There was a beat of silence, then Ian spoke. “I’d love to see you again, if that’s okay with you.” His sincerity solidified my guilt, especially since, after hearing his voice, I really wanted to see him again too.
“Let me just text Steph and see what time and everything. I’ll let you know.”
An hour later, I was sitting in the back of Steven’s Jeep Cherokee on our way to pick up Ian. Steph and Steven were arguing over the radio station. I chewed on my lip and picked at a hangnail and prayed silently over and over again that Luke wouldn’t be home when I got there.
Steven tapped the horn as soon as we pulled in the driveway, and Ian met us in the front yard. His blue polo shirt made his eyes bluer than I would have thought possible, and he smelled like soap and aftershave. My heart flopped over when he leaned in and kissed my cheek.
It was like he’d been a part of the group since its inception. He teased Steph about her emo choice of music and talked football with Steven until I thought my ears were going to
bleed. There were no shadows in his face or disappointment in his eyes. No mocking smile. Instead, there was laughter and possibility and hope. I didn’t have to be a mechanic when I was with Ian; he wasn’t broken.
Middleton was an hour away and our closest link to civilization, but it only pretended it was a city. It had plenty of businesses and a little traffic. There were movies, restaurants, even a community college, but Middleton was still a child, all bony knees and scraped elbows. While it was the biggest place I’d ever been, it was really just an overgrown town that sprawled across more land than it needed. But it wasn’t Solitude, and that fact made it a little endearing.

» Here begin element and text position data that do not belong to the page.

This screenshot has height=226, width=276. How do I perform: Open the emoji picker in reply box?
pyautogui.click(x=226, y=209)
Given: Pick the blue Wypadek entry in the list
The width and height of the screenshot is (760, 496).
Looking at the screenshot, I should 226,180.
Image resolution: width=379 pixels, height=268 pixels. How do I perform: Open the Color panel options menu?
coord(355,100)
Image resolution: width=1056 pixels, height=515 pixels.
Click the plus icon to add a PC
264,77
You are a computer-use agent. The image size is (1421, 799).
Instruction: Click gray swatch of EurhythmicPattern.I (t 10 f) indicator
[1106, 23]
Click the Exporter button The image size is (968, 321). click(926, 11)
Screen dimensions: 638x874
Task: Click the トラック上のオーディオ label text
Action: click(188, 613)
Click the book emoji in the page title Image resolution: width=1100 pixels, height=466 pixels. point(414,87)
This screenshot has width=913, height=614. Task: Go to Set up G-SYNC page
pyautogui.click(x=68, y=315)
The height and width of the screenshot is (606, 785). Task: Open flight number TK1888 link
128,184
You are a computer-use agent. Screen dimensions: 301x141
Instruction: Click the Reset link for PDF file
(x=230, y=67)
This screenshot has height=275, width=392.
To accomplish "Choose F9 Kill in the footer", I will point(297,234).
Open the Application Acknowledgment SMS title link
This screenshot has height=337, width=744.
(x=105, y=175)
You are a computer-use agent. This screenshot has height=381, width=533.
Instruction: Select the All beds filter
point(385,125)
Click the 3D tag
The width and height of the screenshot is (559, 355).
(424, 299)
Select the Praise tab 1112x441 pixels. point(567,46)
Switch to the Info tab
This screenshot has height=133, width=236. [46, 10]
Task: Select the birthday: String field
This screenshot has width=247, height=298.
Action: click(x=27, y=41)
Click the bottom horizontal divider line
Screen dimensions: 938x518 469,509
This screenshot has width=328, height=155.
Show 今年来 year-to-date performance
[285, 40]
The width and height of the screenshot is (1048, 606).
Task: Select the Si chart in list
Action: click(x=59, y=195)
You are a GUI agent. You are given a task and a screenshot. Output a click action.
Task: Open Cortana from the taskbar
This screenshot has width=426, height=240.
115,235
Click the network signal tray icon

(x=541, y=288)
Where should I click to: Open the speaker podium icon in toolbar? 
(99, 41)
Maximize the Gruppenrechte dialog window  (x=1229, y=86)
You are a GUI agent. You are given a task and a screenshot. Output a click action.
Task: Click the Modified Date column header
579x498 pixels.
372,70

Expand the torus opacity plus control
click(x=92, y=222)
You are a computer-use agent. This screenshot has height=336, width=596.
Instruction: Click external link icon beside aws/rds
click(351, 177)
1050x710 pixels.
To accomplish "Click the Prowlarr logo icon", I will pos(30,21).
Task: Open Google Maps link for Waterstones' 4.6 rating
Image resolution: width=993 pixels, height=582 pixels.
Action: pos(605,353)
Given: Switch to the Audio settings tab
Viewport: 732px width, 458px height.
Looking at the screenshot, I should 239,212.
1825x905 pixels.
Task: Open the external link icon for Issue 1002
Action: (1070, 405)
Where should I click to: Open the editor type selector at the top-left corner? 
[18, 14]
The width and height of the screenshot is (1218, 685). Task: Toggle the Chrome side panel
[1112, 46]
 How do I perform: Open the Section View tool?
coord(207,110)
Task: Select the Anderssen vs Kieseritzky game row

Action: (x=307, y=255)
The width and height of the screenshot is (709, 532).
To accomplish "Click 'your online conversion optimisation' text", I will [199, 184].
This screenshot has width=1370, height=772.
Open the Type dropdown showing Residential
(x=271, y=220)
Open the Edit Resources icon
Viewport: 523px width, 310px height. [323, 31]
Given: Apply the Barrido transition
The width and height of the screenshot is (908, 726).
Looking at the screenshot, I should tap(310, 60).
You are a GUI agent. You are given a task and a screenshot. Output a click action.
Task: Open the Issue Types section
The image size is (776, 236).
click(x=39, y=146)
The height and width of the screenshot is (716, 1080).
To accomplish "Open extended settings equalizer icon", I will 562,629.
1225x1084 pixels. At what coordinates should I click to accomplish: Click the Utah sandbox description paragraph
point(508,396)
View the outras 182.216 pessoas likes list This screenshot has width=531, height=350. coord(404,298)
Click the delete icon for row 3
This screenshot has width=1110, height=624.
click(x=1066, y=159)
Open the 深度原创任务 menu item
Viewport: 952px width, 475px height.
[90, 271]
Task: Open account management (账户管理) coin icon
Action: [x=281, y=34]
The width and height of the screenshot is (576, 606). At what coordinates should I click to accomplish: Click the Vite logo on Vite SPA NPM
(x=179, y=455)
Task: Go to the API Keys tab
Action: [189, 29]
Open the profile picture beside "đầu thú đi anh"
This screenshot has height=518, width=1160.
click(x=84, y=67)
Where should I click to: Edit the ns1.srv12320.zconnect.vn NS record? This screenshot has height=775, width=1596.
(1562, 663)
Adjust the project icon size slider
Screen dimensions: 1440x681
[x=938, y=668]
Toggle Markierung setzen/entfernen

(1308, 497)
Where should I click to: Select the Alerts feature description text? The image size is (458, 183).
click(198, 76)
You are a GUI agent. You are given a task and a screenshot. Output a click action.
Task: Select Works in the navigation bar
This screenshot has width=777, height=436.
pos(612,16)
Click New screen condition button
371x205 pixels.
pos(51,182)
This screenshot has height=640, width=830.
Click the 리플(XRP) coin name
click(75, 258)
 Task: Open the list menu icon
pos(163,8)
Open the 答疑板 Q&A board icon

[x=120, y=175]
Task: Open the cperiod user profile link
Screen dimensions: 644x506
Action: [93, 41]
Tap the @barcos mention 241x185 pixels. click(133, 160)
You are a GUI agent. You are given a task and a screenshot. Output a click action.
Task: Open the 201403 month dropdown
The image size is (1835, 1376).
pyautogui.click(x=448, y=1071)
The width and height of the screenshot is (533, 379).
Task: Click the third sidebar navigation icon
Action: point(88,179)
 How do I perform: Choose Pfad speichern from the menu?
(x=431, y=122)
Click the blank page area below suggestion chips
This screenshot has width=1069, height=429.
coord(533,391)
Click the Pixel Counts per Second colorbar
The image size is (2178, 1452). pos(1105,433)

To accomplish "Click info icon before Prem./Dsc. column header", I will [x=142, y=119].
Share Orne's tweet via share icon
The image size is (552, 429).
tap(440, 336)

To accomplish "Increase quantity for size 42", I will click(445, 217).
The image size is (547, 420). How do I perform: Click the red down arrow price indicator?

Ian absorbed everything. He was like a wide-eyed kid looking at Christmas lights. He wanted to know what certain buildings were and how many times I’d been there and why that restaurant had closed if I thought they had the best seasoned fries. I saw Middleton in a whole different way when Ian looked at it, because he really looked at it.
Ian was solid—he was sure about his future, his place, maybe even me. The fact that he’d been tossed into a new environment didn’t seem to unsettle him at all. And while I’d lived around here my whole life, I wasn’t sure about anything.
The list of things I didn’t want was getting more concrete, while the things I was certain of kept shifting. I didn’t want to settle when I didn’t have to. I didn’t want to wake up twenty years down the road and realize I hadn’t done any of the things I’d said I would. I didn’t want to trade happiness for convenience. I didn’t want to have my choices taken from me or let someone else determine what I ended up being, or let fear keep me from making a fool of myself if that was what I needed to do. And I didn’t want to lose either one of them.
The Middleton Laser Tag Center was in an abandoned Walmart building in the older part of town. A skinny boy with glasses checked our vests and made sure our guns were working. There were two other groups of people going in, all about our age, and Steven took charge like he always did when Kyle wasn’t there to do it for him, declaring it a battle between the sexes. Steph and I were on a team with five other girls, two of which looked slow. I was pretty sure we were going to get our butts kicked.